Start of Extracted data
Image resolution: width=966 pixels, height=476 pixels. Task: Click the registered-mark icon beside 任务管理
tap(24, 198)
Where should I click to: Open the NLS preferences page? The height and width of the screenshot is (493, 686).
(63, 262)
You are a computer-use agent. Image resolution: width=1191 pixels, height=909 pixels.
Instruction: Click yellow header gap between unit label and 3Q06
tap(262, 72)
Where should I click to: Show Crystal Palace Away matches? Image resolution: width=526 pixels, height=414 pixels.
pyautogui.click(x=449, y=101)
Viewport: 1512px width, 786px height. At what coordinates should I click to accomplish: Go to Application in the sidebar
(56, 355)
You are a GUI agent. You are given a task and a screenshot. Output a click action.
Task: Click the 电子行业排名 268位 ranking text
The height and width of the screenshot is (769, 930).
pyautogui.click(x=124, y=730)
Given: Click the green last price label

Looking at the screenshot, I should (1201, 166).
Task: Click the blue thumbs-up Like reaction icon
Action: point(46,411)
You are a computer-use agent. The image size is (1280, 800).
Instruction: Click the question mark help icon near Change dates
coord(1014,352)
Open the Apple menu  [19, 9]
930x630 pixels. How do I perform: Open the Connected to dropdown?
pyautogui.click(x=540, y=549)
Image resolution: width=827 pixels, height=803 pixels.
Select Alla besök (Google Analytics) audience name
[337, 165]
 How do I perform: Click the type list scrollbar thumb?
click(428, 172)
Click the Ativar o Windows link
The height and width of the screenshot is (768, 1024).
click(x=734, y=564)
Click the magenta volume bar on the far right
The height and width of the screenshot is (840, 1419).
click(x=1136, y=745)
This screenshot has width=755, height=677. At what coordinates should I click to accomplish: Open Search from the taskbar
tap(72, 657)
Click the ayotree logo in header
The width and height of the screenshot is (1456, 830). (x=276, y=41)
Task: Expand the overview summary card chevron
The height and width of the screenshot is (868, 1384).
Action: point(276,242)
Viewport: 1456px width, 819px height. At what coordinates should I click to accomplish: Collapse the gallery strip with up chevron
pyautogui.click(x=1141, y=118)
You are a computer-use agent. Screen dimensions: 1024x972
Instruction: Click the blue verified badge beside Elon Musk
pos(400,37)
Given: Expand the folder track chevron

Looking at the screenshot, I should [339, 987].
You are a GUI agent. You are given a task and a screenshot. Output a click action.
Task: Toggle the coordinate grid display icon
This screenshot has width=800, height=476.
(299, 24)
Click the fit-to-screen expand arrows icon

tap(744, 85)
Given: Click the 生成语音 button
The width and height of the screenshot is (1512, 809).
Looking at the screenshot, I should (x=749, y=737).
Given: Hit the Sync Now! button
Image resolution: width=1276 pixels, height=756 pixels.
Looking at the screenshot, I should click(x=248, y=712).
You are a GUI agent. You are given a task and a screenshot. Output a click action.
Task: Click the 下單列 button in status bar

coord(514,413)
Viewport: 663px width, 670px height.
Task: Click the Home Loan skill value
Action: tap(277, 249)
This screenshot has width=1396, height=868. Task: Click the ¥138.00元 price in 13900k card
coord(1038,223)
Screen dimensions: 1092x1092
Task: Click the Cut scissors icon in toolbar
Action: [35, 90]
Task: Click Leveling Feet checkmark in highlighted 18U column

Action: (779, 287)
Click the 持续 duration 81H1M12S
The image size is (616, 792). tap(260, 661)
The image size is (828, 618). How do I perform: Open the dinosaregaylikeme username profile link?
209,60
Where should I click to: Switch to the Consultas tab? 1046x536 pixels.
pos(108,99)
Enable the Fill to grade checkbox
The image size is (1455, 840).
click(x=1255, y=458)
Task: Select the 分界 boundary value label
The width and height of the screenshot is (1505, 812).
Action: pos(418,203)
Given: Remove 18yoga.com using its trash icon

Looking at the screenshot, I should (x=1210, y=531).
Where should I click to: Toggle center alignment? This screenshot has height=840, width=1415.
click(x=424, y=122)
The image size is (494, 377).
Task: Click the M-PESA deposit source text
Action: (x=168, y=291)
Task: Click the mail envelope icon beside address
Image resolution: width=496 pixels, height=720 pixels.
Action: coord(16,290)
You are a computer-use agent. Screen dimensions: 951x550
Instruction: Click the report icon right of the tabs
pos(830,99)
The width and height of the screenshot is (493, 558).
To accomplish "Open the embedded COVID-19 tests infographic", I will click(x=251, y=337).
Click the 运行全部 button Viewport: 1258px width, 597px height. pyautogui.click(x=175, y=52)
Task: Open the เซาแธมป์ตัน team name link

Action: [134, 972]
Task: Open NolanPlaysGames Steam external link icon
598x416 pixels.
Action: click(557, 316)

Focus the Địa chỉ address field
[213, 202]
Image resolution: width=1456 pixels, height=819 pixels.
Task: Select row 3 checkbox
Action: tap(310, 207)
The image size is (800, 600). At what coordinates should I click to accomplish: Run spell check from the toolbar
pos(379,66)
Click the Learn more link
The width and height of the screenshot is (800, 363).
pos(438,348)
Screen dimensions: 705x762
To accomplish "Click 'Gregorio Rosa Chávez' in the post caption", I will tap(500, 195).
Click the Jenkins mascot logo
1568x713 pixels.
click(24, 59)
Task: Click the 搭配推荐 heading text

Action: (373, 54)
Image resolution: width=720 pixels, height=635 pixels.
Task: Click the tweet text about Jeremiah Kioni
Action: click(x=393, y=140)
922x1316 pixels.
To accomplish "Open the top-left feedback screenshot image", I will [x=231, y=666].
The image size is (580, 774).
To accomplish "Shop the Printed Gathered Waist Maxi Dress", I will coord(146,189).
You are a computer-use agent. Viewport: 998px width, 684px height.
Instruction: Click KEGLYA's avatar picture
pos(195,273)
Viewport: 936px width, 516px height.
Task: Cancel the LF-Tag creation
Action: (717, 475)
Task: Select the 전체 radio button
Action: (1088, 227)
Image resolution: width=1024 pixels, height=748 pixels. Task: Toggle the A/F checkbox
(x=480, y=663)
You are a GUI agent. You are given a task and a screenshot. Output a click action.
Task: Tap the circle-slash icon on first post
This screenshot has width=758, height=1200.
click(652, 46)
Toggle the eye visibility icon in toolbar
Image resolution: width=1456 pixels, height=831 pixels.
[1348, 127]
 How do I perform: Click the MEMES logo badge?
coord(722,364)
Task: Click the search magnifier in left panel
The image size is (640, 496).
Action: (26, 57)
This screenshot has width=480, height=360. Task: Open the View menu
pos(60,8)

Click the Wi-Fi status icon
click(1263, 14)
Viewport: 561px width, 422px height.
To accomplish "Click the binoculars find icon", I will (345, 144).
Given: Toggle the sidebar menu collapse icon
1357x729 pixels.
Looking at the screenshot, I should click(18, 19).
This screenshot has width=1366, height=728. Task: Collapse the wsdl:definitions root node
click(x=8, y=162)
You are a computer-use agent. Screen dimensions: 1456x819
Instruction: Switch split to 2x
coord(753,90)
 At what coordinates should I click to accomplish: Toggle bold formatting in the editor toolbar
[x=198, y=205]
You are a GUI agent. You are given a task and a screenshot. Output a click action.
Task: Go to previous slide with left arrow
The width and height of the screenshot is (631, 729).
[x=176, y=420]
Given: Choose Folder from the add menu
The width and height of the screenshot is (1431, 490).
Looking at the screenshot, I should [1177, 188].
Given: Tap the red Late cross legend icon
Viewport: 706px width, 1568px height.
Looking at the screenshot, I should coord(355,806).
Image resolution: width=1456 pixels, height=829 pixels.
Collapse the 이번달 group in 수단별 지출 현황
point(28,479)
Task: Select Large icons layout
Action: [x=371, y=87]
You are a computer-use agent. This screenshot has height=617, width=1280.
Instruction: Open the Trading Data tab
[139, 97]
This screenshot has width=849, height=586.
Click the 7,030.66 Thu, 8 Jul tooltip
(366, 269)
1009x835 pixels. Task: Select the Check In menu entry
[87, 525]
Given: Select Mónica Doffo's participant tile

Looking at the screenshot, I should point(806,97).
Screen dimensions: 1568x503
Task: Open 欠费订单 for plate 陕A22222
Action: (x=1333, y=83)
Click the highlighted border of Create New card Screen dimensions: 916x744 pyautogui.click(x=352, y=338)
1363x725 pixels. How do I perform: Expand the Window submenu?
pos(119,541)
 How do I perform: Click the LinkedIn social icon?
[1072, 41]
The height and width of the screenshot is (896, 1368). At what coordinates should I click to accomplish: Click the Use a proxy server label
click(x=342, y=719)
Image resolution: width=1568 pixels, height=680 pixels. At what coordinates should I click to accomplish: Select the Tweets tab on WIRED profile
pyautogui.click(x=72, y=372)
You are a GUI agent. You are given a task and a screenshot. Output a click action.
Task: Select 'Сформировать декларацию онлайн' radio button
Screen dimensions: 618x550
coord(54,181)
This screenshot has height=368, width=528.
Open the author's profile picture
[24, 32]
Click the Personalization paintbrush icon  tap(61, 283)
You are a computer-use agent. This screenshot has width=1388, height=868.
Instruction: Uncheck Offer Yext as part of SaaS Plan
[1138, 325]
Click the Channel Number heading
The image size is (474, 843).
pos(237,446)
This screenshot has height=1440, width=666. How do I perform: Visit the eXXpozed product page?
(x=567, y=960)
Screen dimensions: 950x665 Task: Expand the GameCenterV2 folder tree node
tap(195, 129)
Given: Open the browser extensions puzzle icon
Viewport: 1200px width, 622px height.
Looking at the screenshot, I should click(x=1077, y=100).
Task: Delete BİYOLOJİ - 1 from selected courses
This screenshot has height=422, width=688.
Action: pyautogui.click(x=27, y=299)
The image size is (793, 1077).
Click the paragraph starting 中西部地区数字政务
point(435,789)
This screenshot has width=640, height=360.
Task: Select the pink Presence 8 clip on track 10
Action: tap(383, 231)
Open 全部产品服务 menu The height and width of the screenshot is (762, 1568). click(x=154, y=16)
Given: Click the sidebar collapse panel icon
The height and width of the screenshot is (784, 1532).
End of Extracted data
Lines from the start of the material above through the line containing "You are a computer-use agent. The" are to be duplicated exactly, and only those.

Image resolution: width=966 pixels, height=476 pixels. Task: Click the registered-mark icon beside 任务管理
tap(24, 198)
Where should I click to: Open the NLS preferences page? The height and width of the screenshot is (493, 686).
(63, 262)
You are a computer-use agent. Image resolution: width=1191 pixels, height=909 pixels.
Instruction: Click yellow header gap between unit label and 3Q06
tap(262, 72)
Where should I click to: Show Crystal Palace Away matches? Image resolution: width=526 pixels, height=414 pixels.
pyautogui.click(x=449, y=101)
Viewport: 1512px width, 786px height. At what coordinates should I click to accomplish: Go to Application in the sidebar
(56, 355)
You are a GUI agent. You are given a task and a screenshot. Output a click action.
Task: Click the 电子行业排名 268位 ranking text
The height and width of the screenshot is (769, 930).
pyautogui.click(x=124, y=730)
Given: Click the green last price label

Looking at the screenshot, I should (1201, 166).
Task: Click the blue thumbs-up Like reaction icon
Action: point(46,411)
You are a computer-use agent. The image size is (1280, 800).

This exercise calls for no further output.